Anthropomorphising God, the Father, made me uncomfortable as well. I just can't jibe the idea of Moses coming down from the mountain in radiance after receiving the Commandments from a folky Ebonics speaking woman. I'm certainly neither racist or sexist, but reducing the Lord God to a charicature also diminishes his perfect nature and the fact that he simply cannot be in the presence of sin.

Kyle Cleveland

Anonymous said...

Kyle,
As I stated earlier ... what of the parables that Jesus told? Or do you think perhaps that none of the characters in his parables are supposed to represent God?

Dennis said...

None of his parables show God in a way that violates biblical teaching about his character.

Anonymous said...

Dennis,
If I had to summarize to someone your main concern about the book, I would say that you think it portrays a God that doesn't judge. There is no judgement on the sinner. I know there are other things, but it seems that is a major one. Would you agree that this is a major concern of yours? And if so, where is God's judgement in the aforementioned parables?
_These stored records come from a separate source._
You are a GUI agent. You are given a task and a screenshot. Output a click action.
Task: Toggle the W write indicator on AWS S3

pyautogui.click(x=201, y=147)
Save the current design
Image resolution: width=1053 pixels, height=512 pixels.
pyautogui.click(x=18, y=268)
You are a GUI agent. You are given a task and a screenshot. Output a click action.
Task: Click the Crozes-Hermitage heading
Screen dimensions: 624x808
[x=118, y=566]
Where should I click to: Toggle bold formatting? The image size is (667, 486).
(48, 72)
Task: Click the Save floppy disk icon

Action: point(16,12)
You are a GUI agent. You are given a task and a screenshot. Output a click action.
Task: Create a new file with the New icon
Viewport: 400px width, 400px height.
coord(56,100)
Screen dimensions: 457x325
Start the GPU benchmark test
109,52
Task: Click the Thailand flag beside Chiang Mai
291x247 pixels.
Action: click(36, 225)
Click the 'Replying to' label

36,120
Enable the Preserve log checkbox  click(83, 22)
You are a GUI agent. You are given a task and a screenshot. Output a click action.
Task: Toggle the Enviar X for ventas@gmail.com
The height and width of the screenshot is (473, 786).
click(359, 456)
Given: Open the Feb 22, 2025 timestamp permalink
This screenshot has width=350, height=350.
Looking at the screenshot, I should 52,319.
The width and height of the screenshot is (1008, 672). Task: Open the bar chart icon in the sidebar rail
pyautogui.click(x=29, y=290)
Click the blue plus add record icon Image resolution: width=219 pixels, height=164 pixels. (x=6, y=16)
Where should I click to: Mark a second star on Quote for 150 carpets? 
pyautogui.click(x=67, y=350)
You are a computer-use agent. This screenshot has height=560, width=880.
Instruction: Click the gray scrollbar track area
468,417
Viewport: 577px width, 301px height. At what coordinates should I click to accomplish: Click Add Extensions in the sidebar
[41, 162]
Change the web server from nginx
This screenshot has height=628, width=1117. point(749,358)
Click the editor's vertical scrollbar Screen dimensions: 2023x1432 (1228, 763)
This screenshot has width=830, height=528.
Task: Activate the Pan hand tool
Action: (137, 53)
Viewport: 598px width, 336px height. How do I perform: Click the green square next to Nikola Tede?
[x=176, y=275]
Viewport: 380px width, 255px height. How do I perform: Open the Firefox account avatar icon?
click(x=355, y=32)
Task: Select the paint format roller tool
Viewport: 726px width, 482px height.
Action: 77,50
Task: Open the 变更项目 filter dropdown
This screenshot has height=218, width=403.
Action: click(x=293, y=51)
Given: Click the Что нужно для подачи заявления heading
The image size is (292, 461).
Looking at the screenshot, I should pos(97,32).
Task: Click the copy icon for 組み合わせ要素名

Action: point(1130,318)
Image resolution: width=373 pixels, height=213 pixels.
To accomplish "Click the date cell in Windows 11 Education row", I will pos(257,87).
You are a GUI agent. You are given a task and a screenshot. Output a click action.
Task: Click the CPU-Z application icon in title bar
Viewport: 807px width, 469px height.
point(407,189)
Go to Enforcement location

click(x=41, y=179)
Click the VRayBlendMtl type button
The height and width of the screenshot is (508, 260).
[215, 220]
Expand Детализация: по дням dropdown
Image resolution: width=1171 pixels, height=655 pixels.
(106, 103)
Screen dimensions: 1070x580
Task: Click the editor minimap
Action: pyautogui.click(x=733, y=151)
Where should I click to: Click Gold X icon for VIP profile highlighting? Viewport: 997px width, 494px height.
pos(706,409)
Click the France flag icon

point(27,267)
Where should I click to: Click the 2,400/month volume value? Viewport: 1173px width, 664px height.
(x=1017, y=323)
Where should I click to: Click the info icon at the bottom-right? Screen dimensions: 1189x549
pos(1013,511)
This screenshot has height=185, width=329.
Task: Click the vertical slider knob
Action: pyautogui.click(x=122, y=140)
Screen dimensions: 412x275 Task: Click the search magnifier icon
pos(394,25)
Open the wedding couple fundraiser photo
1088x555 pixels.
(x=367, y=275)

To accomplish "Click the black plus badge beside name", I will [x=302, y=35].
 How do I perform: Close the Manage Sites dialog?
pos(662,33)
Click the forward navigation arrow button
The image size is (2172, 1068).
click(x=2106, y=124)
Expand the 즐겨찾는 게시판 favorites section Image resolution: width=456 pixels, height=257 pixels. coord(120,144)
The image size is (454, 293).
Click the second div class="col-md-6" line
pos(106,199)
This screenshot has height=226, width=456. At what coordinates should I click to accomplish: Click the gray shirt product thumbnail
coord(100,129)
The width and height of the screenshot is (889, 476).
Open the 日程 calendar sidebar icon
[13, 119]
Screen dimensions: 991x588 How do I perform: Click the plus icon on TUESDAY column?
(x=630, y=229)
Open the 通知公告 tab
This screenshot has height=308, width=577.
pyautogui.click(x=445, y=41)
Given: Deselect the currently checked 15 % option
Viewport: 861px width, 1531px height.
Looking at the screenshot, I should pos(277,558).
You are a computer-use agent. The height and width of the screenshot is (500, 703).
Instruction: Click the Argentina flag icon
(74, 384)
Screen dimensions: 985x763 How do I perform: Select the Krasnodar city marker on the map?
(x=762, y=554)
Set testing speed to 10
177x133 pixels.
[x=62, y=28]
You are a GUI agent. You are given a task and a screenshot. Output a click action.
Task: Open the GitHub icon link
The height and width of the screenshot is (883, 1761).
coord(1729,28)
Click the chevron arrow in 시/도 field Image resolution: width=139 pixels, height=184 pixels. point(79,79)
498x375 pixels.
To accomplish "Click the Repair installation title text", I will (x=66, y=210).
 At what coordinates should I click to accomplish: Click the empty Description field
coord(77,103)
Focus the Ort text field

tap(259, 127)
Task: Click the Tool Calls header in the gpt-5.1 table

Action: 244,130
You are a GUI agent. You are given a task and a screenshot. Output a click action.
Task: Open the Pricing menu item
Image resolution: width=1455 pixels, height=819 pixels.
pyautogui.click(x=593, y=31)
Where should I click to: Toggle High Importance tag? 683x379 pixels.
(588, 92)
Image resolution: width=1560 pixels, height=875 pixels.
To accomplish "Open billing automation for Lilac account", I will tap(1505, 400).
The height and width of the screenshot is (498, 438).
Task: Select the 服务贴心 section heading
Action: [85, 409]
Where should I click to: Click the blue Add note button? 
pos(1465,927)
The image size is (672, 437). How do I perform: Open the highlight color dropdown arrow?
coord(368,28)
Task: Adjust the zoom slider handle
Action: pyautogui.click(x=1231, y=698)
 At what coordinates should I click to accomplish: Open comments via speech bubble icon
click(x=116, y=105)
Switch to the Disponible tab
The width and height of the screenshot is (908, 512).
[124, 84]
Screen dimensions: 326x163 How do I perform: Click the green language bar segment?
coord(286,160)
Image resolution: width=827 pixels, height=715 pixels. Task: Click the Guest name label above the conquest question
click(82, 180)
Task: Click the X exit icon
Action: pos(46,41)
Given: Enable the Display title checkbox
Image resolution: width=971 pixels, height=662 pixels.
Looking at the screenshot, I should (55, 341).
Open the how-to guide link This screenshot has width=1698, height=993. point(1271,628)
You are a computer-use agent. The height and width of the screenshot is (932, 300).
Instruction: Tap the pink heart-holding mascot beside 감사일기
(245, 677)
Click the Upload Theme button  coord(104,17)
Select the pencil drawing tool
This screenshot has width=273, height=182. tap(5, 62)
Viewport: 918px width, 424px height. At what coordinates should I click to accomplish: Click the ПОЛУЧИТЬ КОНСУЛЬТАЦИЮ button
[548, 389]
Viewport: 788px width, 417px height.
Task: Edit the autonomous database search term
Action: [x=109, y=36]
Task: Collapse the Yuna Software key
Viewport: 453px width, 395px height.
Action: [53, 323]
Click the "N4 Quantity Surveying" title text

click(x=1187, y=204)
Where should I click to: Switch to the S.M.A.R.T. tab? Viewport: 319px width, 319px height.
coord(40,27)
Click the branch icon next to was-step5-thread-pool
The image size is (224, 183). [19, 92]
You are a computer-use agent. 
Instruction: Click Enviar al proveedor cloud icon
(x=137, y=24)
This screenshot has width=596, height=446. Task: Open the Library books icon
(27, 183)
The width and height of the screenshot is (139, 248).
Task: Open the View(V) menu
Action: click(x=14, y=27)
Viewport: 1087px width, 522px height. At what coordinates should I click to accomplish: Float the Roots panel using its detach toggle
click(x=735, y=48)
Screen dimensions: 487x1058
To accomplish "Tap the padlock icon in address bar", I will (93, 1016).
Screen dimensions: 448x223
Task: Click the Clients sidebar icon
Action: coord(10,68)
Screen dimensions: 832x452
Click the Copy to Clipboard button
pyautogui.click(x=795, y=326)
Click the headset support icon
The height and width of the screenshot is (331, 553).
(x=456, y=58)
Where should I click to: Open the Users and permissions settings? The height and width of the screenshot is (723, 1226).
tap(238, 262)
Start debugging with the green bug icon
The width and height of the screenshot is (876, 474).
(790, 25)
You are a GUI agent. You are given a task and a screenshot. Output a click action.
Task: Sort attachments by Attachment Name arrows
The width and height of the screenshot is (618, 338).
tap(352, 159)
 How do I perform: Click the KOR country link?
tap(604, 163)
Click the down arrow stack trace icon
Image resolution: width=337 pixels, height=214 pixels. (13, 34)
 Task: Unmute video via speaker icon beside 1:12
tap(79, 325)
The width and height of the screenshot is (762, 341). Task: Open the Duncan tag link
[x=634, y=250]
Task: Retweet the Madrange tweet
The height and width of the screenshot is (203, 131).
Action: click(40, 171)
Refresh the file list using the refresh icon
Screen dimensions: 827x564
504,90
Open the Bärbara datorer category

Thanks for your candid discussions, brother. Peace.

Dennis said...

No, I think you've over-simplified my complaints. If you look, you'll see I said, "God’s transcendence, justice, authority, and truthfulness are lost in this portrayal."
So, not just justice. The citations I gave showed a negative view toward authority that is more characteristic of Satan than of God.

Dennis said...

BTW, on parables that show the justice of God, the sheep and the goats, the dragnet, the parable of the soils, the wheat and the tares, the parable of the minas (lk. 19, Mt. 13, 25)and many others show him willing and planning to judge.

ryan weingartner said...

i'm a little late here, but in response to anonymous: it's one thing to question God in prayer or to be angry with God. The lesson from Job is that if you were even near a whirlwind where God spoke to you, all you could do is repent and hold your hand over your mouth. I don't think anyone could accuse God to His face because of His power, but also because He is full of truth and justice. What could we humans possibly say.